*REQUIREMENT*. Reproduce the items below word for word, from their first line through the line containing "will (x=119, y=300).", including both ends.

*DATA SHOWN*.
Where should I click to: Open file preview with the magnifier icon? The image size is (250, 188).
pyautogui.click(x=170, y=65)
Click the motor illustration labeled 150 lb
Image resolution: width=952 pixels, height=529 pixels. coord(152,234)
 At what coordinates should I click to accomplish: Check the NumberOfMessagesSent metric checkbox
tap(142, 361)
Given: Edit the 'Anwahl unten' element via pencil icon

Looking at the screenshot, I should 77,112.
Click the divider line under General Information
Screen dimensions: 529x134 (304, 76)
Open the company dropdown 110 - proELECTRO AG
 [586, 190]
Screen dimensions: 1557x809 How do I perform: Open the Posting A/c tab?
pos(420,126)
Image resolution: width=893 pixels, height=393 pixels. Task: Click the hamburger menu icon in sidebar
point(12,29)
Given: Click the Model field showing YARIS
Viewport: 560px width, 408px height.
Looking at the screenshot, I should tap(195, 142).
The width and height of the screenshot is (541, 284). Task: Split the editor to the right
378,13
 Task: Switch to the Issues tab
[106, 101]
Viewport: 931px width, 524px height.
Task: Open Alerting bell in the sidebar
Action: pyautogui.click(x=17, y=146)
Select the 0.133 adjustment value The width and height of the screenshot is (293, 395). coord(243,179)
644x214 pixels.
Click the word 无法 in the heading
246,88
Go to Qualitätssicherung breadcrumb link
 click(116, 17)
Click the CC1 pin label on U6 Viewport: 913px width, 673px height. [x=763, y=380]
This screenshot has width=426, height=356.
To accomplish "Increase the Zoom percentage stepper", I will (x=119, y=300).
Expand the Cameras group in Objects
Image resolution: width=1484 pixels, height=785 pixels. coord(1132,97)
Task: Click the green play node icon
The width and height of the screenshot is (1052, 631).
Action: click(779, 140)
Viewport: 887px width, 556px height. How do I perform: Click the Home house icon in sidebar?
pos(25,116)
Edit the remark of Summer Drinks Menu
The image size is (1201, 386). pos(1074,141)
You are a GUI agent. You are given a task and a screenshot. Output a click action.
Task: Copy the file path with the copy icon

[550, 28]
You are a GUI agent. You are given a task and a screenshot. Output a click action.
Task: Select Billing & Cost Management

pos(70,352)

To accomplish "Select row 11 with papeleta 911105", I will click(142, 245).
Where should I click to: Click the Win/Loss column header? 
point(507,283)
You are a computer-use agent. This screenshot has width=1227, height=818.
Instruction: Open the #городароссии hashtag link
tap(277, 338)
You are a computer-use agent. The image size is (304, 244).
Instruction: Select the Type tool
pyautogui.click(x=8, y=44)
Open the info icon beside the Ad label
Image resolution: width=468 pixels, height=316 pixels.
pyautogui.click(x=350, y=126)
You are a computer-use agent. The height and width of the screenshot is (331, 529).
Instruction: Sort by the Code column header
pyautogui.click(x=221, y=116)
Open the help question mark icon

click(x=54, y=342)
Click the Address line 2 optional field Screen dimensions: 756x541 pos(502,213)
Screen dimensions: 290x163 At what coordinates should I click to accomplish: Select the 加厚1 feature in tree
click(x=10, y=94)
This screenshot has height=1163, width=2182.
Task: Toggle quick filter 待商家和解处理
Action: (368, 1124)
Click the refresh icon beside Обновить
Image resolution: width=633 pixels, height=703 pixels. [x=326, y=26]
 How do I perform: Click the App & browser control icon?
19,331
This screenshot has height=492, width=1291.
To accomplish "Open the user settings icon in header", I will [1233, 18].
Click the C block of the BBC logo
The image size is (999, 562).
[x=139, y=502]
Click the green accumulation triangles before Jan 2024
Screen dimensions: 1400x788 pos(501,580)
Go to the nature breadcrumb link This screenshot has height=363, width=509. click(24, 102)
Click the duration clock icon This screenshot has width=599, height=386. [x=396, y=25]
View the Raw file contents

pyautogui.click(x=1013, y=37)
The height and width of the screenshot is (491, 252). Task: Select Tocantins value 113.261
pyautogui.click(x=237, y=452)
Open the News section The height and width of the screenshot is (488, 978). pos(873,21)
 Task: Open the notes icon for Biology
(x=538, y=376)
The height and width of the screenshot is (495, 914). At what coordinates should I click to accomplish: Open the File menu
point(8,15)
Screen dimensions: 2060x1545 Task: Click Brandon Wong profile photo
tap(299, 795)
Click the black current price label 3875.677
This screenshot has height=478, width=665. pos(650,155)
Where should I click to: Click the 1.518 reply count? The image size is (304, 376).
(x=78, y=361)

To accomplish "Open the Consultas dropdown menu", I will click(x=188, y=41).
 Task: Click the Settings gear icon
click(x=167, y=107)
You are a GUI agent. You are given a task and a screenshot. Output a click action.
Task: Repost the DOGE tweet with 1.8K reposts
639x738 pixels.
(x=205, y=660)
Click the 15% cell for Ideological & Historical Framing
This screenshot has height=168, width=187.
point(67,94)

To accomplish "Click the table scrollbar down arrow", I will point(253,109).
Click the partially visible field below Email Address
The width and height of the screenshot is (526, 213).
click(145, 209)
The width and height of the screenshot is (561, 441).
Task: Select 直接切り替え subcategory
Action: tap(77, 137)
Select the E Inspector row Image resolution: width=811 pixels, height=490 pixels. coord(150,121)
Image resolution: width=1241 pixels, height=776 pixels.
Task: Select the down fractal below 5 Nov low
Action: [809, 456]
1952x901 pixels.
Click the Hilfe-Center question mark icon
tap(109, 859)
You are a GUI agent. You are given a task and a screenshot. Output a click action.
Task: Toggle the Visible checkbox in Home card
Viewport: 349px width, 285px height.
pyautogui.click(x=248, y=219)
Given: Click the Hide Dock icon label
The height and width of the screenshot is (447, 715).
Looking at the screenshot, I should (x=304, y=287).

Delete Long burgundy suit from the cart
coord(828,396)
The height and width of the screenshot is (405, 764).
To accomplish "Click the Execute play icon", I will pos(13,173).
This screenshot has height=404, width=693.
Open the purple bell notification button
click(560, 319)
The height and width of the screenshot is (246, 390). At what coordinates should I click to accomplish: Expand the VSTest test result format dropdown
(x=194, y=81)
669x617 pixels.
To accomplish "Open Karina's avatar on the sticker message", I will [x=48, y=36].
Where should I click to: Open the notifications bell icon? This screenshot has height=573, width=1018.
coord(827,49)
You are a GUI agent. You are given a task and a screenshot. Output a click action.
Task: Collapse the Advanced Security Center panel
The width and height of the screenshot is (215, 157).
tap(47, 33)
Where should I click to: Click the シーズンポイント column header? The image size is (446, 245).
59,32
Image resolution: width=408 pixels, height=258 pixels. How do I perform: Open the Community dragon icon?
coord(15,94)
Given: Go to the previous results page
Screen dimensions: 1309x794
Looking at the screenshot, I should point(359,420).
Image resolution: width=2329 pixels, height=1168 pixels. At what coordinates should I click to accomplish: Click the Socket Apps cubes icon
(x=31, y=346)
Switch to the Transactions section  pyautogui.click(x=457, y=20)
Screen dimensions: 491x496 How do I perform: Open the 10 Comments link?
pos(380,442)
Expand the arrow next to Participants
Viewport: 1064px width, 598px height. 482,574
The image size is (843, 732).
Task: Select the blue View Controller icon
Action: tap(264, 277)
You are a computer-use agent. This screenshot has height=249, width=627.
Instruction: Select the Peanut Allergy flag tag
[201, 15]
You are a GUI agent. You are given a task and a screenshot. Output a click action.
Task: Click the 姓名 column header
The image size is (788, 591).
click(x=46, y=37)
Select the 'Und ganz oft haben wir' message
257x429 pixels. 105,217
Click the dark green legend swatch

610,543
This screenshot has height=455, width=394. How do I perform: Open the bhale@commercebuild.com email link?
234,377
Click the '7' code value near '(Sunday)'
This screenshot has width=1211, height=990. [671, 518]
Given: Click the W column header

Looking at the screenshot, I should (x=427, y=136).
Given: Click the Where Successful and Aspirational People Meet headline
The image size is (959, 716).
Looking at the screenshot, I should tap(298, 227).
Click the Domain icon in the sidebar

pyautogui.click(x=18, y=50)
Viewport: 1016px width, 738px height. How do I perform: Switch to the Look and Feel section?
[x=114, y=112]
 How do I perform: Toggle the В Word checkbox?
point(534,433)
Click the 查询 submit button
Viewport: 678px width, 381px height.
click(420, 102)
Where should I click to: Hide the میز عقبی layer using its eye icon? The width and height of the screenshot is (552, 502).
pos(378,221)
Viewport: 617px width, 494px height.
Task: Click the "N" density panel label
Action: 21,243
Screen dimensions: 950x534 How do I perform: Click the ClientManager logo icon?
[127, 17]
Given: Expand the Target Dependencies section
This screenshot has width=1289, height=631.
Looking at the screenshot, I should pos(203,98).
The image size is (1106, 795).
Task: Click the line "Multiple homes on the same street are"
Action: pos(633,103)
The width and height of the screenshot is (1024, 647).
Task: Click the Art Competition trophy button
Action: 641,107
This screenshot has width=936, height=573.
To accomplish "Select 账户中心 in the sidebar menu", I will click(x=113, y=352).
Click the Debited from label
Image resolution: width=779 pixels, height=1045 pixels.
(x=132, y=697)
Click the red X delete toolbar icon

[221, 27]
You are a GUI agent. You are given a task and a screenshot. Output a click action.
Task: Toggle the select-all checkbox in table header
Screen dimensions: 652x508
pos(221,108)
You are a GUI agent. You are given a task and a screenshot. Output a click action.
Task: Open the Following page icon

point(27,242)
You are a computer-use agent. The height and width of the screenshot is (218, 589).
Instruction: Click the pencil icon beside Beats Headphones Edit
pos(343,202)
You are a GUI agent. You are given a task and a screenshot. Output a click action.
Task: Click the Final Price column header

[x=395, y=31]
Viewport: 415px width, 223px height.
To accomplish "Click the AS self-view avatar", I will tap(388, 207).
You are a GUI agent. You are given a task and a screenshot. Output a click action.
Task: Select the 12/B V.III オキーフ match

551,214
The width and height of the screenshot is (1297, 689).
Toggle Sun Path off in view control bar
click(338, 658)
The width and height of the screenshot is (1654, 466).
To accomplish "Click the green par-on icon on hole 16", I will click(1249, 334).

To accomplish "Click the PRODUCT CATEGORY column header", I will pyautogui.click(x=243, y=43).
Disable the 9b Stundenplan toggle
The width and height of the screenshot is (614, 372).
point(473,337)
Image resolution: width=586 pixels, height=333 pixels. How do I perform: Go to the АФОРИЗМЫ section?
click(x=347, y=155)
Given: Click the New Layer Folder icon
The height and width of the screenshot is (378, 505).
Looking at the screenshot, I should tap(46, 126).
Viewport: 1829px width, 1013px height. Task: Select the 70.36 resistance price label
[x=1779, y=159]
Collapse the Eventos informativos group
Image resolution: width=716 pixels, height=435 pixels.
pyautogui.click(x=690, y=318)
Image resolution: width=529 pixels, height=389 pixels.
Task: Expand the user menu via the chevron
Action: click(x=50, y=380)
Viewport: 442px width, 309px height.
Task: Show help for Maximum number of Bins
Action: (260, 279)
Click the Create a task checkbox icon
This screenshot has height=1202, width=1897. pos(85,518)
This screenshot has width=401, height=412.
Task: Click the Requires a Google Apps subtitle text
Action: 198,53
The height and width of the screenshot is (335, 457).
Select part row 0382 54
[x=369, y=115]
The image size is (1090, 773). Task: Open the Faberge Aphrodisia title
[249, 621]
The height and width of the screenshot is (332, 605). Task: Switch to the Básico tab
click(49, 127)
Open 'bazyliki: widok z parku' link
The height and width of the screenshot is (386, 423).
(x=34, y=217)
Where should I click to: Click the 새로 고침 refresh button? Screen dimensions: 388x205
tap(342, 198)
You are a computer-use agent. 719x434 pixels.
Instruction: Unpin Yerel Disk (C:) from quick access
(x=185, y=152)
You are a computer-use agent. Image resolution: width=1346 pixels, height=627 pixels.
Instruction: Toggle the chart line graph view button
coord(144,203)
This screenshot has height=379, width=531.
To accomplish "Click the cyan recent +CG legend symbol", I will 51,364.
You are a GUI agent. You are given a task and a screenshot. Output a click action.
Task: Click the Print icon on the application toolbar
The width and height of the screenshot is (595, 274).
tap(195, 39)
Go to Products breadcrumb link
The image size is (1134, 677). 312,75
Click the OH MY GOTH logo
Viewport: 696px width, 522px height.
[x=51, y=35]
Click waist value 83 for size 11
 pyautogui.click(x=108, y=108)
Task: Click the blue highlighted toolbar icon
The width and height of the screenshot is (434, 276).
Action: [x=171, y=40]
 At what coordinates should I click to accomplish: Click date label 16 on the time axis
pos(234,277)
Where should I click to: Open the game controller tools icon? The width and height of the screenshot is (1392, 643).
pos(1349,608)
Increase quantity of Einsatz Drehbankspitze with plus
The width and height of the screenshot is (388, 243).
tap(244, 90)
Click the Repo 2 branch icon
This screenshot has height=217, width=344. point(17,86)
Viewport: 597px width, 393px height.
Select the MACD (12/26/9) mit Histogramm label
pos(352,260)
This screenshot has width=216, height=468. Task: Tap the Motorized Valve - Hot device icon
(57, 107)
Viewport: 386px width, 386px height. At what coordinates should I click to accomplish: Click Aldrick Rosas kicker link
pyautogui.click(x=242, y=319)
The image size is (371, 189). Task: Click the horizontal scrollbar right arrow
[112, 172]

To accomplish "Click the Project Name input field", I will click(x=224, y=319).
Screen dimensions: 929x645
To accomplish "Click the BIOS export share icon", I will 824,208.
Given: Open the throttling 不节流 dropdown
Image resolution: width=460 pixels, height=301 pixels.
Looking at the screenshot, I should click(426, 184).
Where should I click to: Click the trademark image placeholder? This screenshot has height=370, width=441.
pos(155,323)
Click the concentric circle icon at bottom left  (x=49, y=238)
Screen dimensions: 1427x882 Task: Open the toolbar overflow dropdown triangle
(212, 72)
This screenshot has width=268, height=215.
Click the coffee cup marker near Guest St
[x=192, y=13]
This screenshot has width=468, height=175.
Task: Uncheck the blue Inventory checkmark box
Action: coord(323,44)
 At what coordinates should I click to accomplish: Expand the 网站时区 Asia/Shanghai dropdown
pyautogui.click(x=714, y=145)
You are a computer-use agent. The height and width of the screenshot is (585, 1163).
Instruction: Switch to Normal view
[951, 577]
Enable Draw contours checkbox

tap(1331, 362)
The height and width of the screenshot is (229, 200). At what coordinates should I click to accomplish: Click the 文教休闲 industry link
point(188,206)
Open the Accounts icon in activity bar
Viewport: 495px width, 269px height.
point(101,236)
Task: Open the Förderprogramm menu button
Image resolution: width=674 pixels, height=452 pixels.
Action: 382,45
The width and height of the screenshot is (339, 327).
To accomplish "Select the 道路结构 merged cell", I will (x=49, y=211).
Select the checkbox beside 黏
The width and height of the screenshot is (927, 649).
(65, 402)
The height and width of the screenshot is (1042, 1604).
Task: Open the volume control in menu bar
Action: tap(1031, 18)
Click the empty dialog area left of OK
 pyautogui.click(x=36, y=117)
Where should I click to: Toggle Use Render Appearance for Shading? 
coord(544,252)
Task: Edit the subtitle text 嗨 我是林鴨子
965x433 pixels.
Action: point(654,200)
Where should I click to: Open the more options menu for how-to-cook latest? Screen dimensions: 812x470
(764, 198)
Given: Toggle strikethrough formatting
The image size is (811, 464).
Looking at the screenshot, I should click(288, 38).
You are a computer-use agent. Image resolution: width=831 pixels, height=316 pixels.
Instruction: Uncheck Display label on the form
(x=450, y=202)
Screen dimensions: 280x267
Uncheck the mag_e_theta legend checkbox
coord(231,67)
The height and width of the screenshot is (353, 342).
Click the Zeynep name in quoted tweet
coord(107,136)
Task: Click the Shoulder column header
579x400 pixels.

*RESULT FOR THIS TASK*.
Where should I click to: Open file preview with the magnifier icon? The image size is (250, 188).
pyautogui.click(x=170, y=65)
Click the motor illustration labeled 150 lb
Image resolution: width=952 pixels, height=529 pixels. coord(152,234)
 At what coordinates should I click to accomplish: Check the NumberOfMessagesSent metric checkbox
tap(142, 361)
Given: Edit the 'Anwahl unten' element via pencil icon

Looking at the screenshot, I should 77,112.
Click the divider line under General Information
Screen dimensions: 529x134 (304, 76)
Open the company dropdown 110 - proELECTRO AG
 [586, 190]
Screen dimensions: 1557x809 How do I perform: Open the Posting A/c tab?
pos(420,126)
Image resolution: width=893 pixels, height=393 pixels. Task: Click the hamburger menu icon in sidebar
point(12,29)
Given: Click the Model field showing YARIS
Viewport: 560px width, 408px height.
Looking at the screenshot, I should tap(195, 142).
The width and height of the screenshot is (541, 284). Task: Split the editor to the right
378,13
 Task: Switch to the Issues tab
[106, 101]
Viewport: 931px width, 524px height.
Task: Open Alerting bell in the sidebar
Action: pyautogui.click(x=17, y=146)
Select the 0.133 adjustment value The width and height of the screenshot is (293, 395). coord(243,179)
644x214 pixels.
Click the word 无法 in the heading
246,88
Go to Qualitätssicherung breadcrumb link
 click(116, 17)
Click the CC1 pin label on U6 Viewport: 913px width, 673px height. [x=763, y=380]
This screenshot has width=426, height=356.
To accomplish "Increase the Zoom percentage stepper", I will (x=119, y=300).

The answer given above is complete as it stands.